Repeat the rows below word for word, starting with the line that contains "has height=514, width=768." and ending with the line that contains "Action: (x=418, y=622)", both lines included.

------ Material provided ------

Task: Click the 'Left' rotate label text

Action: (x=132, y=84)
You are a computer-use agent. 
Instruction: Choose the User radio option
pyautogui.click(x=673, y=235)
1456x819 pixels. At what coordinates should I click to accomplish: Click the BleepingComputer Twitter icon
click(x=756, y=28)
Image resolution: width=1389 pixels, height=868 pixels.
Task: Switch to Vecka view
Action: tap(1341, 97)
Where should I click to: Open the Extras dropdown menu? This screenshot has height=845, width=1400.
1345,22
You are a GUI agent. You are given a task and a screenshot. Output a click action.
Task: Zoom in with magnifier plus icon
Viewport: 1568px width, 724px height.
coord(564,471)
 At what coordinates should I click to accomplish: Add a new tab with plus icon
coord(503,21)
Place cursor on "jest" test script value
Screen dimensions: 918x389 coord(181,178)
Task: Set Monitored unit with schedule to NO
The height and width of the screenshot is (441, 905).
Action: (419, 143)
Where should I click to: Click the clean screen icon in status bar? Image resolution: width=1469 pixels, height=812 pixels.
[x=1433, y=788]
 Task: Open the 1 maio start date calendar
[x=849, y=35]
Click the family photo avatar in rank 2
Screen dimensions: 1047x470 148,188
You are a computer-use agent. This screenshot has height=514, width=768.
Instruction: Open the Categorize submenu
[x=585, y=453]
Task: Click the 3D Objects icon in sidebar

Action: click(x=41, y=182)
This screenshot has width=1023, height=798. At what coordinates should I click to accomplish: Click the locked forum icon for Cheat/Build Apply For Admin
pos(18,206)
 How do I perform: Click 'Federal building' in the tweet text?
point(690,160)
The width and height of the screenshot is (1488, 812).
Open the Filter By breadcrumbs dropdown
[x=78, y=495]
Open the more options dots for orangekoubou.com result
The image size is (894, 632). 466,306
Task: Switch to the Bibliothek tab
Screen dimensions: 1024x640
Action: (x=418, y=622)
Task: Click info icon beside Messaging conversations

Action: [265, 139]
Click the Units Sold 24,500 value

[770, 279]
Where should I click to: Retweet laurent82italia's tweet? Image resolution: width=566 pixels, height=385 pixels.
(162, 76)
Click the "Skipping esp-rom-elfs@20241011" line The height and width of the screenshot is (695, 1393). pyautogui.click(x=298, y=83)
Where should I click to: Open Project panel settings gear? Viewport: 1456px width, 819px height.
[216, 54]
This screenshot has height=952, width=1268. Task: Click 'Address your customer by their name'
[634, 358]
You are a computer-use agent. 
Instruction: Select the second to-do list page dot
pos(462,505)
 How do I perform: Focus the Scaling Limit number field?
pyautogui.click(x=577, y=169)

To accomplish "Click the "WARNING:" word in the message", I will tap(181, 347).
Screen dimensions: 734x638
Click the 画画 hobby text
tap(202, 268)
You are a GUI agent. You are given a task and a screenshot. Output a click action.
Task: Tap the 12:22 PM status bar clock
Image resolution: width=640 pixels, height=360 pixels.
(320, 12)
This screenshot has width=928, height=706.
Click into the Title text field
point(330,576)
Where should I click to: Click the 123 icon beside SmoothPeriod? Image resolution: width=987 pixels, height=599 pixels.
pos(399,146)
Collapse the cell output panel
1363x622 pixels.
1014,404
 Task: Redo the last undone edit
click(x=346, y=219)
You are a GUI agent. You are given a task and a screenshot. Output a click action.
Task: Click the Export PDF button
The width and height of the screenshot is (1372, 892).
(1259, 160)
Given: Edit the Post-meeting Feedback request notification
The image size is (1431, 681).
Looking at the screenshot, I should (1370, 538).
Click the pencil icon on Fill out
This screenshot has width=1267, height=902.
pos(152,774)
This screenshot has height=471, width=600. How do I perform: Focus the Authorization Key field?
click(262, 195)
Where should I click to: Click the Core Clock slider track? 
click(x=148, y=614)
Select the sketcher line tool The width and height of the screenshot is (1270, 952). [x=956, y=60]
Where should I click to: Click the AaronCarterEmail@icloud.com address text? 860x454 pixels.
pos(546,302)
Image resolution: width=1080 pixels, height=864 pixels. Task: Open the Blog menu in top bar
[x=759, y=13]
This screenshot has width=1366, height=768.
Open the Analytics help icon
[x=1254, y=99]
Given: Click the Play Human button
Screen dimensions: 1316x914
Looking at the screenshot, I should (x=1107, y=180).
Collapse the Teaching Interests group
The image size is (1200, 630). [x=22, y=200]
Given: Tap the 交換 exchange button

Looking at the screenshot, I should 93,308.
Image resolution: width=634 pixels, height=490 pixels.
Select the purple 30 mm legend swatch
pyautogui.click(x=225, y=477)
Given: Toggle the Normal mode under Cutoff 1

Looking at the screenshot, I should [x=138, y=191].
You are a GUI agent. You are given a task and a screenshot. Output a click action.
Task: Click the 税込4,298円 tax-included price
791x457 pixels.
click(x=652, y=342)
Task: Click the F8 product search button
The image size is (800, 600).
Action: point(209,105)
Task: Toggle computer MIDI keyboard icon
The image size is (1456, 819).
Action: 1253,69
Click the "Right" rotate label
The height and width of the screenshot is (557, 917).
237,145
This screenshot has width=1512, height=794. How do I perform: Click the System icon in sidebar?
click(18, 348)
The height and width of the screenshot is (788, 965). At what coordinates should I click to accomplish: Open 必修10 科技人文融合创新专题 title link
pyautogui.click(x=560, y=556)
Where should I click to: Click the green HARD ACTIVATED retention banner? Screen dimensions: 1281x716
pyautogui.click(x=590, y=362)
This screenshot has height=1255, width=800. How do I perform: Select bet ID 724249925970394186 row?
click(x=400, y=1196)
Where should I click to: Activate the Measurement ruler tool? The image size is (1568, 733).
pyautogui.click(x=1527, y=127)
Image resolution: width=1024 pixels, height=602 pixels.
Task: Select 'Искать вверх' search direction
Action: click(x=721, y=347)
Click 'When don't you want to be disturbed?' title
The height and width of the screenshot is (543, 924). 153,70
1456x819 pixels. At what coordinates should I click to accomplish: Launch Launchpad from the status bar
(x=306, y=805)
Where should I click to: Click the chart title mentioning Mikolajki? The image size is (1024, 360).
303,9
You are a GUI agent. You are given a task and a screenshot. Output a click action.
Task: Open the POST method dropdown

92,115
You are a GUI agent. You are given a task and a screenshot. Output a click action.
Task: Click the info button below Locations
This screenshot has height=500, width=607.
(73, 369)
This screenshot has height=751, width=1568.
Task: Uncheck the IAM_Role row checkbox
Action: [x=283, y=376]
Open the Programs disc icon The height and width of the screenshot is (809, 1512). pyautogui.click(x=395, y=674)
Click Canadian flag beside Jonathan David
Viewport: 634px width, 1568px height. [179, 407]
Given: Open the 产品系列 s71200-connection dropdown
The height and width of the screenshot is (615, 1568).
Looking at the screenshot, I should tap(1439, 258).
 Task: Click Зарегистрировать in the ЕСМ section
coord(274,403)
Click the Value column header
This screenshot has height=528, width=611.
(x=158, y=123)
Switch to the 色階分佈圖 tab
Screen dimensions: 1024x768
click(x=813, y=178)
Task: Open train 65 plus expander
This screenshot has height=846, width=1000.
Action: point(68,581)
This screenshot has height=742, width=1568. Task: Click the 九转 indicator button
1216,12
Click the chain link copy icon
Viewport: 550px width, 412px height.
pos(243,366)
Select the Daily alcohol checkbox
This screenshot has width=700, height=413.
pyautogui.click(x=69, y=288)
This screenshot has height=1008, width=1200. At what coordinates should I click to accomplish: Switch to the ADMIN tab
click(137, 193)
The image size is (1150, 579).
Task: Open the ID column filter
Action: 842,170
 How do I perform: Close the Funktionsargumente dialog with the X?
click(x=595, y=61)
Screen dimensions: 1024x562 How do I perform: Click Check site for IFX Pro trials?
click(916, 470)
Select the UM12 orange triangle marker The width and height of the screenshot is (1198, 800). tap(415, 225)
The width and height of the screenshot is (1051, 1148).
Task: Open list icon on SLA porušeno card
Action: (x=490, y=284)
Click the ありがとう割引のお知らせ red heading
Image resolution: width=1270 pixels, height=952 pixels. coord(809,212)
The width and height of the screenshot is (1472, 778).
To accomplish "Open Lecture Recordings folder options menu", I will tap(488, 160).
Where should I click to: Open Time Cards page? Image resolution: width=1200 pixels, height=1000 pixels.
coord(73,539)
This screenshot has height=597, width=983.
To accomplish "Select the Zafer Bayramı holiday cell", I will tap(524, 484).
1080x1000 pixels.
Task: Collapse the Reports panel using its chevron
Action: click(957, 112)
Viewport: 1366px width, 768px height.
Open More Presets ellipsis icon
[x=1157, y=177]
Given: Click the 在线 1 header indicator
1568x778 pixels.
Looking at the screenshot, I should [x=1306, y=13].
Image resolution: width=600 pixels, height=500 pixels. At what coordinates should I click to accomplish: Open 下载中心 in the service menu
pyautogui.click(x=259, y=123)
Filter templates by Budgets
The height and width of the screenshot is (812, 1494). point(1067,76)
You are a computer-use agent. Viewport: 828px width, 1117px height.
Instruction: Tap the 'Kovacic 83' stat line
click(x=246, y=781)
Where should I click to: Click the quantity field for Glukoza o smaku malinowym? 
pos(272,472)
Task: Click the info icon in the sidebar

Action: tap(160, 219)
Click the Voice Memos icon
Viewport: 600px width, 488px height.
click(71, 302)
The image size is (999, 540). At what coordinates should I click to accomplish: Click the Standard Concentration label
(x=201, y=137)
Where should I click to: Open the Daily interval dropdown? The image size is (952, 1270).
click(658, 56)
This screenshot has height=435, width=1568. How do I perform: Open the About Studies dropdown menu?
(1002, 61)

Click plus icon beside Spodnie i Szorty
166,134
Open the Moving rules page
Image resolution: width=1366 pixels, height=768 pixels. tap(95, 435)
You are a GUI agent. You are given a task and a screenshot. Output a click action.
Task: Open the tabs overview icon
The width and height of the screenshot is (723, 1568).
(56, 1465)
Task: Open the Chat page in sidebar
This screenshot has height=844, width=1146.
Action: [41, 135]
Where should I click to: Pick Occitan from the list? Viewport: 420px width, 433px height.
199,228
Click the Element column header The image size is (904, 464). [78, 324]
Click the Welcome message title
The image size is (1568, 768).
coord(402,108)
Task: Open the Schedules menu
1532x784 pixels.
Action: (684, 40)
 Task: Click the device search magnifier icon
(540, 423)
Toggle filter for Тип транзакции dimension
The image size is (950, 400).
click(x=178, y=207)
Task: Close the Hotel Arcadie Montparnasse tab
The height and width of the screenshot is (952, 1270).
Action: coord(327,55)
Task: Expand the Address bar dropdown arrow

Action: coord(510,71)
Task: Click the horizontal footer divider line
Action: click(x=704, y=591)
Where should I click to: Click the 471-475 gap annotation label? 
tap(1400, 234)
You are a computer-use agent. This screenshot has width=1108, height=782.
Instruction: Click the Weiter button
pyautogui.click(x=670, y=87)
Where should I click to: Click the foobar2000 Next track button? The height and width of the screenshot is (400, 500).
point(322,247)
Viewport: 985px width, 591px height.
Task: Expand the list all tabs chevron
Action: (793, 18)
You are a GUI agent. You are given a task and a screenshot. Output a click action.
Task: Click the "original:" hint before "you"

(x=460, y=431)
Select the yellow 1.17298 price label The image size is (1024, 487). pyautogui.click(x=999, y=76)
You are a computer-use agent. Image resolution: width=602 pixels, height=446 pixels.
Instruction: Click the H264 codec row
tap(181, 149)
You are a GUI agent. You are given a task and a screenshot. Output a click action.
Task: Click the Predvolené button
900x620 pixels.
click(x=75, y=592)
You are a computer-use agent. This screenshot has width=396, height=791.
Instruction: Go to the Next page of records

------

→ Solution to this task:
You are a computer-use agent. This screenshot has height=514, width=768.
Instruction: Open the Categorize submenu
[x=585, y=453]
Task: Click the 3D Objects icon in sidebar

Action: click(x=41, y=182)
This screenshot has width=1023, height=798. At what coordinates should I click to accomplish: Click the locked forum icon for Cheat/Build Apply For Admin
pos(18,206)
 How do I perform: Click 'Federal building' in the tweet text?
point(690,160)
The width and height of the screenshot is (1488, 812).
Open the Filter By breadcrumbs dropdown
[x=78, y=495]
Open the more options dots for orangekoubou.com result
The image size is (894, 632). 466,306
Task: Switch to the Bibliothek tab
Screen dimensions: 1024x640
Action: (x=418, y=622)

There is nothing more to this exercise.